Dtsch Arztebl Int 2017; 114(24): 401-3; DOI: 10.3238/arztebl.2017.0401
MEDIZIN: Editorial
Taichman, Darren B.; Sahni, Peush; Pinborg, Anja; Peiperl, Larry; Laine, Christine; James, Astrid; Hong, Sung-Tae; Haileamlak, Abraham; Gollogly, Laragh; Godlee, Fiona; Frizelle, Frank A.; Florenzano, Fernando; Drazen, Jeffrey M.; Bauchner, Howard; Baethge, Christopher; Backus, Joyce

Nach Auffassung des International Committee of Medical Journal Editors (ICMJE) ergibt sich aus dem Risiko, dem sich Patienten in klinischen Interventionsstudien aussetzen, die ethische Verpflichtung, Daten aus diesen Studien auch anderen Forschern für wissenschaftliche Auswertungen zugänglich zu machen (Data Sharing). Im Januar 2016 haben wir daher einen Vorschlag publiziert, um den Weg zu einer Kultur der Weitergabe anonymisierter Patientendaten aus klinischen Studien zu ebnen. Unserer Bitte um Rückmeldungen entsprechend haben uns viele Kommentare erreicht, sowohl von einzelnen als auch von Gruppen (1): Während einige den Vorschlag in seiner damaligen Form unterstützten, ging er anderen nicht weit genug. Viele äußerten auch nachvollziehbare Bedenken in Bezug auf die Umsetzbarkeit und führten dabei den Ressourcenaufwand, die Risiken für die Studienteilnehmer oder die Interessen von Patienten und Forschern ins Feld.
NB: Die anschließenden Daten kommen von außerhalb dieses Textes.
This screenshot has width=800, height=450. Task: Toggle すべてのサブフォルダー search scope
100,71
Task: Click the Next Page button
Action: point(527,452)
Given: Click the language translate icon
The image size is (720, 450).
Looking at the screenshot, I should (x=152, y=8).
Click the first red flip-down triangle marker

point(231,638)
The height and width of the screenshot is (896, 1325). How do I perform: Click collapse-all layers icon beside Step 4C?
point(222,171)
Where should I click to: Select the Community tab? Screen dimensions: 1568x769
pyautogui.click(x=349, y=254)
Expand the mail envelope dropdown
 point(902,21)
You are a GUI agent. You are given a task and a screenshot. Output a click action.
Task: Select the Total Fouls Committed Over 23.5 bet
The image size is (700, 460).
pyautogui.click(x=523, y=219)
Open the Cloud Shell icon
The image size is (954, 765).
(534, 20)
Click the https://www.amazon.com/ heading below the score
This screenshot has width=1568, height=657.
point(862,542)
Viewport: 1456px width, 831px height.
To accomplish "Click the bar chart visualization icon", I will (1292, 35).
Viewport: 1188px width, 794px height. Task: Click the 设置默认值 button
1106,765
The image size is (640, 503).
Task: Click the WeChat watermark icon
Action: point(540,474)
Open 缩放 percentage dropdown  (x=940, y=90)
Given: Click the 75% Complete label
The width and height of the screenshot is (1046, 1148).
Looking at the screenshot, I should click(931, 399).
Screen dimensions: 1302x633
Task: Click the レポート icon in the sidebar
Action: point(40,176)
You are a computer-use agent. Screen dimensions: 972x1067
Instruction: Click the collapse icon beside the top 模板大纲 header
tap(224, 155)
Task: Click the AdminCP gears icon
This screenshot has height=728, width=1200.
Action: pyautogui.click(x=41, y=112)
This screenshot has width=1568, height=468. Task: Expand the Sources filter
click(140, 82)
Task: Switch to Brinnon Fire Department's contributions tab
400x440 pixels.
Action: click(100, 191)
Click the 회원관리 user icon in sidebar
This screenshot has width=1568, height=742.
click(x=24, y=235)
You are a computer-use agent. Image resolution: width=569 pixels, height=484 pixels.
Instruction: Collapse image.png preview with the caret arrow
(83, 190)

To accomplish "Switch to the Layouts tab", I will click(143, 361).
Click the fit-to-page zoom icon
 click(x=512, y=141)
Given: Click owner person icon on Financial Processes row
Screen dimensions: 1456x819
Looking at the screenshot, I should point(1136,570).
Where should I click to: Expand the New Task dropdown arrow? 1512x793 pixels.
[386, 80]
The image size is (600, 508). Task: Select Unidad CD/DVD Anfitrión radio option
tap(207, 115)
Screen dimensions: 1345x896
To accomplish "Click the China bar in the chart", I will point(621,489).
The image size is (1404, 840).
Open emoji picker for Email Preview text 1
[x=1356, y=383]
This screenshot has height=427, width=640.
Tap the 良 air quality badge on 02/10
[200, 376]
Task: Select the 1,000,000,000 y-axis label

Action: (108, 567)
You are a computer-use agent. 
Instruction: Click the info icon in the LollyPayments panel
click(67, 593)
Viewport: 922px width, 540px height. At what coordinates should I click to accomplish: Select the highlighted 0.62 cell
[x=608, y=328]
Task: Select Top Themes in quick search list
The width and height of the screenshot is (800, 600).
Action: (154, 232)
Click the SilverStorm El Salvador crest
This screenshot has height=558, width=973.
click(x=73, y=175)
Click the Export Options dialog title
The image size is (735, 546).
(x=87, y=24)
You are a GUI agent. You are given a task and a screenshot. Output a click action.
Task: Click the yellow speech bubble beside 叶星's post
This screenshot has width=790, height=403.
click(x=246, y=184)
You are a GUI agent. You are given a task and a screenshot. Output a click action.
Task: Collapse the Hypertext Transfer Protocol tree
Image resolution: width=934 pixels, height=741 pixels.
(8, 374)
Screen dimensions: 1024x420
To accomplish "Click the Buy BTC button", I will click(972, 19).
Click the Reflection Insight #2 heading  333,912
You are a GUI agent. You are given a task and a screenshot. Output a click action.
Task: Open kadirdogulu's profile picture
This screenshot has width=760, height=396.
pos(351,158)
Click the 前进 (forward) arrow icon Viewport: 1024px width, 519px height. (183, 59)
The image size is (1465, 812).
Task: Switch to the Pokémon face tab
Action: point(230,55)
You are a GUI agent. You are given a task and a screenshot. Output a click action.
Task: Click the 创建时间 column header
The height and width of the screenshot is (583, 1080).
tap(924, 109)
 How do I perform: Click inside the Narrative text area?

Es ist erfreulich, dass Data Sharing in einzelnen Fällen bereits praktiziert wird. Dennoch haben wir im Laufe des vergangenen Jahres aus den Rückmeldungen gesehen, dass es noch an wichtigen Voraussetzungen und Strukturen fehlt, um Data Sharing bereits jetzt zu einer verpflichtenden Norm für die Autoren aller klinischen Studien zu erheben. Trotz der vielen noch zu lösenden Probleme bleibt dies jedoch unser Ziel.

Die ICMJE macht für ihre Mitgliedszeitschriften daher künftig die folgenden Punkte zur Bedingung für die Publikation klinischer Studien:

1. Ab dem 1. Juli 2018 müssen alle Manuskripte, die Ergebnisse klinischer Studien präsentieren, eine Erklärung zum Data Sharing beinhalten (Tabelle).

2. Bei allen Studien mit Patienteneinschluss ab dem 1. Januar 2019 muss bereits die Registrierung einen Data-sharing-Plan enthalten. Die allgemeinen Richtlinien der ICMJE zur Registrierung klinischer Studien finden sich unter: www.icmje.org/recommendations/browse/publishing-and-editorial-issues/clinical-trial-registration.html. Wenn sich der Data-sharing-Plan nach der Registrierung einer klinischen Studie ändert, sollte dies neben der Aktualisierung im Studienregister auch im Manuskript selbst deutlich gemacht werden (Data-sharing-Statement, Tabelle).

Data-sharing-Statements müssen die folgenden Fragen beantworten:

Die Tabelle zeigt einige Beispiele, wie unter diesen Gesichtspunkten Data-sharing-Statements ausfallen könnten.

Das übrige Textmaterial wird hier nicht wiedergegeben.